= Yoel Levi =

Israeli musician and conductor (born 1950)

Yoel Levi (יואל לוי; born 16 August 1950) is an Israeli musician and conductor.

==Early life==
Born in Romania, Levi grew up in Israel.

He studied at the Tel Aviv Academy of Music, receiving a Master of Arts degree with distinction. He continued studies at the Jerusalem Academy of Music with Mendi Rodan. He also studied with Franco Ferrara in Siena and Rome, with Kirill Kondrashin in the Netherlands, and at the Guildhall School of Music and Drama in London.

==Career==
Levi won first prize at the International Besançon Competition for Young Conductors in 1978. He spent six years with the Cleveland Orchestra, from 1978 to 1984, as assistant conductor to Lorin Maazel, and with the title of resident conductor from 1980 to 1984. He became music director of the Atlanta Symphony Orchestra in 1988 and held the post until 2000, when he was succeeded by Robert Spano. With the Atlanta Symphony, Levi made several commercial recordings for Telarc, including music of Samuel Barber, Aaron Copland, Miklos Rozsa, Shostakovich, and Mussorgsky. Following his Atlanta music directorship, he held the title of music director emeritus of the Atlanta Symphony from 2000 to 2005.

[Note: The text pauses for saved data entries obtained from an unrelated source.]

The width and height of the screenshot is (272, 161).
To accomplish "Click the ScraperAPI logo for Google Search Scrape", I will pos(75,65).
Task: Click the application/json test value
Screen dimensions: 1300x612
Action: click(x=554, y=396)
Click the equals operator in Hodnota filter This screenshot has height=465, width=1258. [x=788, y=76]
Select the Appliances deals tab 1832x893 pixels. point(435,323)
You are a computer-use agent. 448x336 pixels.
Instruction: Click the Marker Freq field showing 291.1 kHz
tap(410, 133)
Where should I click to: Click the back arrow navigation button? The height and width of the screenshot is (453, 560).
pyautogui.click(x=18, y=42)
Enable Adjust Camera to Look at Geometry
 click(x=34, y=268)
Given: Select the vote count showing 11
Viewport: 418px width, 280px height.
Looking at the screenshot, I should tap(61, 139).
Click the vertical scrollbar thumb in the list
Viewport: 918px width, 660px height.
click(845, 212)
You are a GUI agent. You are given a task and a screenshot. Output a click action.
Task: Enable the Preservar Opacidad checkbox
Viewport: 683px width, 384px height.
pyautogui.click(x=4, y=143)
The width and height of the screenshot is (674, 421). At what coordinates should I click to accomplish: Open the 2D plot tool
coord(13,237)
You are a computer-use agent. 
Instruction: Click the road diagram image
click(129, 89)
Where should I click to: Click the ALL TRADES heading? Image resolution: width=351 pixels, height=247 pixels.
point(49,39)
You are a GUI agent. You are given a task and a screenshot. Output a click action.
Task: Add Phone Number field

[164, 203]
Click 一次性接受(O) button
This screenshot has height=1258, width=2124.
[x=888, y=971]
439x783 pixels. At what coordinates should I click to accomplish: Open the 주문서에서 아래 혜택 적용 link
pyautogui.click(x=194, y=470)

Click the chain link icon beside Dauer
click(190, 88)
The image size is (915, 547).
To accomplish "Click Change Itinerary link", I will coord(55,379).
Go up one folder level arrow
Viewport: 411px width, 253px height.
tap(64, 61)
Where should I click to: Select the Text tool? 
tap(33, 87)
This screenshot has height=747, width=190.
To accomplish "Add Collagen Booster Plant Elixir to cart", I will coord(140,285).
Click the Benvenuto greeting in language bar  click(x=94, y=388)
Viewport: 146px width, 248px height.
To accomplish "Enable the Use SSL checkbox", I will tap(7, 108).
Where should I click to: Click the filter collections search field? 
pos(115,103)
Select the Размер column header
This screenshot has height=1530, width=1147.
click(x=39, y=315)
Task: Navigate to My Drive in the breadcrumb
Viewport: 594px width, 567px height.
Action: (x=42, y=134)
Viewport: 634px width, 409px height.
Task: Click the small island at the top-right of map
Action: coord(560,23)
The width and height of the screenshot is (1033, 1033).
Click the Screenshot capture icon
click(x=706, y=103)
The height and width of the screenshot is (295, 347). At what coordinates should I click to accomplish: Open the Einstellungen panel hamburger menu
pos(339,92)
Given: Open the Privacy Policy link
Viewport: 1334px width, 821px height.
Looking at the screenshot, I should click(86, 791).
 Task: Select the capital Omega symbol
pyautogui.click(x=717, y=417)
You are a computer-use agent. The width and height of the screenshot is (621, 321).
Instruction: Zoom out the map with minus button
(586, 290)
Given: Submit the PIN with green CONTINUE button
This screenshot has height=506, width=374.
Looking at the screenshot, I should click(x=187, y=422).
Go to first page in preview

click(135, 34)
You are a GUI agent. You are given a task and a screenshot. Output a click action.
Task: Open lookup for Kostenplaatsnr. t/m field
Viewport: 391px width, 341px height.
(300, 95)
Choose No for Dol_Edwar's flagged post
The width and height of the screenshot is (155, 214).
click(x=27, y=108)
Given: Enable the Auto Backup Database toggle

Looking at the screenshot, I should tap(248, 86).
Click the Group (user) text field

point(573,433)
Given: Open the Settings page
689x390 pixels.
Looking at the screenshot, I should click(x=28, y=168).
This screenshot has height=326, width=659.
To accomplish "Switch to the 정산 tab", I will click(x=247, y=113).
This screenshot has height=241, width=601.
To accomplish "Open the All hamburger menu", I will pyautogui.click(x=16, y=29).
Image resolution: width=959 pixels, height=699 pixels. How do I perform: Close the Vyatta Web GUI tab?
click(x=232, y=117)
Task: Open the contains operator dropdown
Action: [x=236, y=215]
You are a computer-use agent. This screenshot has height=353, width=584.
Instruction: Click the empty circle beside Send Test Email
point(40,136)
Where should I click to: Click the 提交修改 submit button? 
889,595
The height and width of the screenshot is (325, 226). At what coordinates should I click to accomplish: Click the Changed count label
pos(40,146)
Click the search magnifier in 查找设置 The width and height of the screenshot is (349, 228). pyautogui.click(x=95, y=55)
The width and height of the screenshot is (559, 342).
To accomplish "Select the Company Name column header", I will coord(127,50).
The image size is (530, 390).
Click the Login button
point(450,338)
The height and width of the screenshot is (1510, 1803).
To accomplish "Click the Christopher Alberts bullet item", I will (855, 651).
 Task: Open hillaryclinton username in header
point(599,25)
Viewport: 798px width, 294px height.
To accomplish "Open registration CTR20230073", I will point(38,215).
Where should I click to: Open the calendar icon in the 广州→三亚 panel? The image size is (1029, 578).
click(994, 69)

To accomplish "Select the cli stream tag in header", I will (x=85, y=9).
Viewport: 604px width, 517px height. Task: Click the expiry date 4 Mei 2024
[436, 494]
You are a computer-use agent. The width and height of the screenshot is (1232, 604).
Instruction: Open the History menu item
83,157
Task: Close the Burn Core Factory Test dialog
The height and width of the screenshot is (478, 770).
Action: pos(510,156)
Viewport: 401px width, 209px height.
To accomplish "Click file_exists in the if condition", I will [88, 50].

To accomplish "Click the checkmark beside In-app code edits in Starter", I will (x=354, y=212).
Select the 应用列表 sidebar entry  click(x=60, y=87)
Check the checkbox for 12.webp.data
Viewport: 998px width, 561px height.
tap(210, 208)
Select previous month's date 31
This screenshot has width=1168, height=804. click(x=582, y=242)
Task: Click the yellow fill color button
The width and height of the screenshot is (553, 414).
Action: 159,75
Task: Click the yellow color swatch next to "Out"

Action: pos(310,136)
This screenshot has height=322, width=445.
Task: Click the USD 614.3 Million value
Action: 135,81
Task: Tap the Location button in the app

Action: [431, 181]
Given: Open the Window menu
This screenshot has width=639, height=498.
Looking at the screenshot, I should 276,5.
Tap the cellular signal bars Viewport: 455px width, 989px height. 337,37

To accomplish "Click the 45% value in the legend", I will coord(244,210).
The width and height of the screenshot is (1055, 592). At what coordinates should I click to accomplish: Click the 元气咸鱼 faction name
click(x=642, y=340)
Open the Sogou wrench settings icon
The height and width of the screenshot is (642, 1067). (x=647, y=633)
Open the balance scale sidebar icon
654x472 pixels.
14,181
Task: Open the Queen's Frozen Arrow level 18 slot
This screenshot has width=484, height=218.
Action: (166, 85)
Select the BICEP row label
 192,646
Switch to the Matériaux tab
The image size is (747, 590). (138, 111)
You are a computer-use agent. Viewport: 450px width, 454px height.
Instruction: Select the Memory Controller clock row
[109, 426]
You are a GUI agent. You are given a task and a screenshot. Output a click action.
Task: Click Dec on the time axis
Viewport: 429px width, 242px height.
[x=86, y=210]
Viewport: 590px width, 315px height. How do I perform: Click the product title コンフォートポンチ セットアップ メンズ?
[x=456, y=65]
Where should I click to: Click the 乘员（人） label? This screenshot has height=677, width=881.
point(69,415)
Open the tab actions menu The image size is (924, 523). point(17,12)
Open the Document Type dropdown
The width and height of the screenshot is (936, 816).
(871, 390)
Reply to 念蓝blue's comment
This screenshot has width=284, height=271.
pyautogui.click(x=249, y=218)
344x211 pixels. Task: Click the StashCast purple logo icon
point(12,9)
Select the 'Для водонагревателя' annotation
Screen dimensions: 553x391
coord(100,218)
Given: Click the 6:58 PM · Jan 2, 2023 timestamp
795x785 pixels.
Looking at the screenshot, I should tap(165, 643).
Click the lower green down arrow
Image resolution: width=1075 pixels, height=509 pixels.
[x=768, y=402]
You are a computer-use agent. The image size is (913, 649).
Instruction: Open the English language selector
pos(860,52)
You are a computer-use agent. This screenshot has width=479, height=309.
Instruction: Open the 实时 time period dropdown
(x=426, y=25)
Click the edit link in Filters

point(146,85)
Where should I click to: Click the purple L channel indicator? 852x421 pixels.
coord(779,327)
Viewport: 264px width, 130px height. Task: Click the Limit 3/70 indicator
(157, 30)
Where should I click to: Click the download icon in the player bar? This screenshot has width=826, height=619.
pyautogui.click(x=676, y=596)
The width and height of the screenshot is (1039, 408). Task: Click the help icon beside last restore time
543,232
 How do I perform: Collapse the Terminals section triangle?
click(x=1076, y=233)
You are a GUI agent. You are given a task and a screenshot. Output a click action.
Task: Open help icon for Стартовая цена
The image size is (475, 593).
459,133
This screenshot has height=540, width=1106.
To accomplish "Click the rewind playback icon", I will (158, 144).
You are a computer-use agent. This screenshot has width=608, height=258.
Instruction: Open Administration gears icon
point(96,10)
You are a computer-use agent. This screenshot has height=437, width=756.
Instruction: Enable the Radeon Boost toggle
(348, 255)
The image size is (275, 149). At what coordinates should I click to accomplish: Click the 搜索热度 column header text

Outside of the United States, Levi was Principal Conductor of the Brussels Philharmonic from 2001 to 2007. He became principal guest conductor of the Israel Philharmonic Orchestra in 2001, the first Israeli with that title. Levi served as Principal Conductor of the Orchestre national d'Île-de-France from 2005 to 2012. In August 2013, Levi was named the next music director and principal conductor of the KBS Symphony Orchestra in South Korea, effective January 2014, with an initial contract of 2 years. He concluded his tenure in 2019.

In 2021 he was appointed music director and chief conductor of The Haifa Symphony Orchestra.

==Honors==
In 1997, Levi was awarded an honorary Doctor of Fine Arts Degree by Oglethorpe University in Atlanta and also gave the commencement address.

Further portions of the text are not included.